J’ai eu l’immense chance de bénéficier, jeune homme, des études dites « classiques », ou « humanités ». Or, allez savoir pourquoi, je me suis passionné pour le « Grec » alors que les autres disciplines m’intéressaient bien moins. L‘attrait du graphisme  de « l’alpha/béta » tellement plus poétique que notre alphabet, la subtilité étonnante de la grammaire, la sagesse de ceux qui inventèrent la démocratie, la dramaturgie fastueuse de la mythologie, cet ensemble me dessinait un univers si extraordinaire que j’ai toute ma vie résisté au désir de parcourir les paysages où vécurent les Anciens, par peur de les voir massacrés par les tumeurs modernes.

L’adolescent que j’étais, ayant tendance à contester la sagesse des adultes, dont il touchait du doigt les lamentables limites, fut bien obligé de constater que ceux qui me précédaient n’était pas forcément débiles, qu’ancien n’était pas synonyme de sauvage, et encore moins d’inculte. La civilisation grecque était là pour me le prouver.

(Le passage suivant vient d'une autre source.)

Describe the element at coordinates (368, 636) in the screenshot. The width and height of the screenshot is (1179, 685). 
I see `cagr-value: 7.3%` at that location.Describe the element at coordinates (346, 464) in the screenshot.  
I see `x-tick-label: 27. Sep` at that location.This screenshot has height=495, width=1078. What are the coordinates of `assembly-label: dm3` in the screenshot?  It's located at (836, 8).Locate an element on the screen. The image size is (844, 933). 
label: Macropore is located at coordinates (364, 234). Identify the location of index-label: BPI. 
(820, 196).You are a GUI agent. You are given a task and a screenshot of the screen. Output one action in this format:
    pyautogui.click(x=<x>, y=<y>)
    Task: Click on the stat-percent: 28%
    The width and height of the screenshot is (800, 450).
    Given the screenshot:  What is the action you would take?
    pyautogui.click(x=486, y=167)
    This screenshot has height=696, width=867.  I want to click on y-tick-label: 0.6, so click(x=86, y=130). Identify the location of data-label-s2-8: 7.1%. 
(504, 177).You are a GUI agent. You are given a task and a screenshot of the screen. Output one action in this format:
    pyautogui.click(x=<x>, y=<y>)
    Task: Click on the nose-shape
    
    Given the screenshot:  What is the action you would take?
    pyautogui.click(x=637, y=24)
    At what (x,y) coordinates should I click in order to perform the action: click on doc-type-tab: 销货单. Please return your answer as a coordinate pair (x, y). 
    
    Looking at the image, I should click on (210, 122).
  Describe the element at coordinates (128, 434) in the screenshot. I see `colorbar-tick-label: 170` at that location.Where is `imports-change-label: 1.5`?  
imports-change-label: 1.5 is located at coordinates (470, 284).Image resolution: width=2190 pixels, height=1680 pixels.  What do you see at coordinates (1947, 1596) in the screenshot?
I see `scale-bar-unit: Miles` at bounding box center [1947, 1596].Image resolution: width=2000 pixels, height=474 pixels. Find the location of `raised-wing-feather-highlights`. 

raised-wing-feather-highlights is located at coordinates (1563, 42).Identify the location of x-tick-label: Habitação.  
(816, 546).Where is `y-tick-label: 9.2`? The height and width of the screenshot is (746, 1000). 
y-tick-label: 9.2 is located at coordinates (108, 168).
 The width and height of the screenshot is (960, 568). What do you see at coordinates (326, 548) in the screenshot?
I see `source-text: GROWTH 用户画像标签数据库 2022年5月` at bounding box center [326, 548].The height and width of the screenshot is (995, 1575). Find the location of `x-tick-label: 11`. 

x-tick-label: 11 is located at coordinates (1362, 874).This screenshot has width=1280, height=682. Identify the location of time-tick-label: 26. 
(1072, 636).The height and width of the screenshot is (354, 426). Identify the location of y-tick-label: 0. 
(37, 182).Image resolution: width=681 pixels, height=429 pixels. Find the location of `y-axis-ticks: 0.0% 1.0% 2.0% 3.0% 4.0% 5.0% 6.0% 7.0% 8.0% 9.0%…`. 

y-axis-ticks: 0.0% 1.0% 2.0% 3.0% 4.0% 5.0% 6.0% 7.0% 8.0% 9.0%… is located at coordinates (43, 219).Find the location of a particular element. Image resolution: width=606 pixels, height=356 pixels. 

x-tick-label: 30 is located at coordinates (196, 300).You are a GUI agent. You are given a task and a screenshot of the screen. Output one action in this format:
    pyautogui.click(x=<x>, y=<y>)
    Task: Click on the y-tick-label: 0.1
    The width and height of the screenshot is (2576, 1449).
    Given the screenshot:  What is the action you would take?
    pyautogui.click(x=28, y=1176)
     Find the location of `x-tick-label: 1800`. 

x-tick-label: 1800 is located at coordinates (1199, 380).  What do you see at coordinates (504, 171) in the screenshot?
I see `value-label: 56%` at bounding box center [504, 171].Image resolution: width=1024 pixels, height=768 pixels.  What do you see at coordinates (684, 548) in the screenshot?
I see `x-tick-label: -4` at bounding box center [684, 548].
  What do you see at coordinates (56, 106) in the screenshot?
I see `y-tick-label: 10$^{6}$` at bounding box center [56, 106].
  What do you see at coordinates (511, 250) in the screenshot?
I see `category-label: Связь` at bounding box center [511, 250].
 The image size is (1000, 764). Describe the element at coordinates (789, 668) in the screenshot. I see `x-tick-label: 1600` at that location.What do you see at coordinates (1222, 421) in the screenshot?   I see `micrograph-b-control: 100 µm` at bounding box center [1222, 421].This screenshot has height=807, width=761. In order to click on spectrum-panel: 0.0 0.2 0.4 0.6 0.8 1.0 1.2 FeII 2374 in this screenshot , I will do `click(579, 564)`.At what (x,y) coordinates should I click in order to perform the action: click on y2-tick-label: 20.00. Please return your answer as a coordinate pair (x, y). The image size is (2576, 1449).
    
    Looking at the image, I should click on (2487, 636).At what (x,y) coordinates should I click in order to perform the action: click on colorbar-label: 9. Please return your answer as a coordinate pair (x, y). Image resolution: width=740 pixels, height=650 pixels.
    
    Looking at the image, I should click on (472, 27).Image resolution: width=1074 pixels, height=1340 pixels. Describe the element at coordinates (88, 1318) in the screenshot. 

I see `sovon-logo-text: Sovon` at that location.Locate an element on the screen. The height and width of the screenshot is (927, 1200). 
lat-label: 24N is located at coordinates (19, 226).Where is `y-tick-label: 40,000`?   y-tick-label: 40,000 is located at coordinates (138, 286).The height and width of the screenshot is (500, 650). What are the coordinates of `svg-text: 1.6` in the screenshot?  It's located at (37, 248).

J’en eus un jour, la confirmation éblouissante.

En bon petit lorrain, né peu après la « grande guerre », ayant passé une partie de mon enfance dans un village-martyr, Badonviller, sous la férule d’un oncle maternel « grand mutilé » qui montait des spectacles de tranchées et entretenaient une haine du « boche » qui connut son expression suprême durant « l’occupation », je haïssais les allemands, mais, très curieusement, en adorait la langue.

Or au printemps 1944 - j’étais, je crois, en troisième - un détachement de chars allemands vint cantonner dans la cour de récréation du petit séminaire de Bosserville où je faisais mes études. Fascinés par ces hordes sauvages, nous tournions autour d’elles, lorsqu’un jeune soldat, à peine plus âgé que nous, vint à notre rencontre. Nous échangeâmes trois mots. Et, sans doute en guise de calumet de paix, il se mit à nous réciter en grec tout un extrait d’Homère.

J’en fus bouleversé.

Ainsi, sous l’uniforme d’un sale soldat boche, un jeune homme cultivé, fin, sensible sans doute, tentait de nous dire que lui aussi était pétri d’Humanités et qu’il se trouvait embarqué malgré lui dans une guerre absurde.

Je me souviens être sorti de cette rencontre partagé. Partagé entre la tristesse de savoir ennemi ce garçon, et le confus sentiment d’espoir. L’espoir que notre génération ne commettrait pas la même si stupide erreur.

Cet espoir prit progressivement forme et vient d’être reconnu en recevant le prix Nobel de la Paix.

Mais une autre raison me fait dire que mouvements sociaux agités par la crise et abandon du grec ancien sont liés.

Les sages grecs, à travers leur culture, ont façonné une société qui donnait toute sa place à la personne. La civilisation qui en est née, même si elle n’a pas été exempte de violences et d’abus, n’a jamais fondamentalement contesté cette place. Sauf que tout récemment, en pervertissant le produit du travail, en en détournant le profit vers les financiers professionnels et les actionnaires au détriment des travailleurs, cette civilisation vient de mourir. On en a tué l’esprit.

Jusqu’à présent, l’enseignement d’un grec ancien qui n’est plus parlé et injustement baptisé « langue morte », véhiculait l’esprit de sa sagesse. C’est  cette sagesse que les peuples, le peuple grec en tout premier, exigent que l’on retrouve.

L’enseignement du grec ancien dans nos universités me semble capital.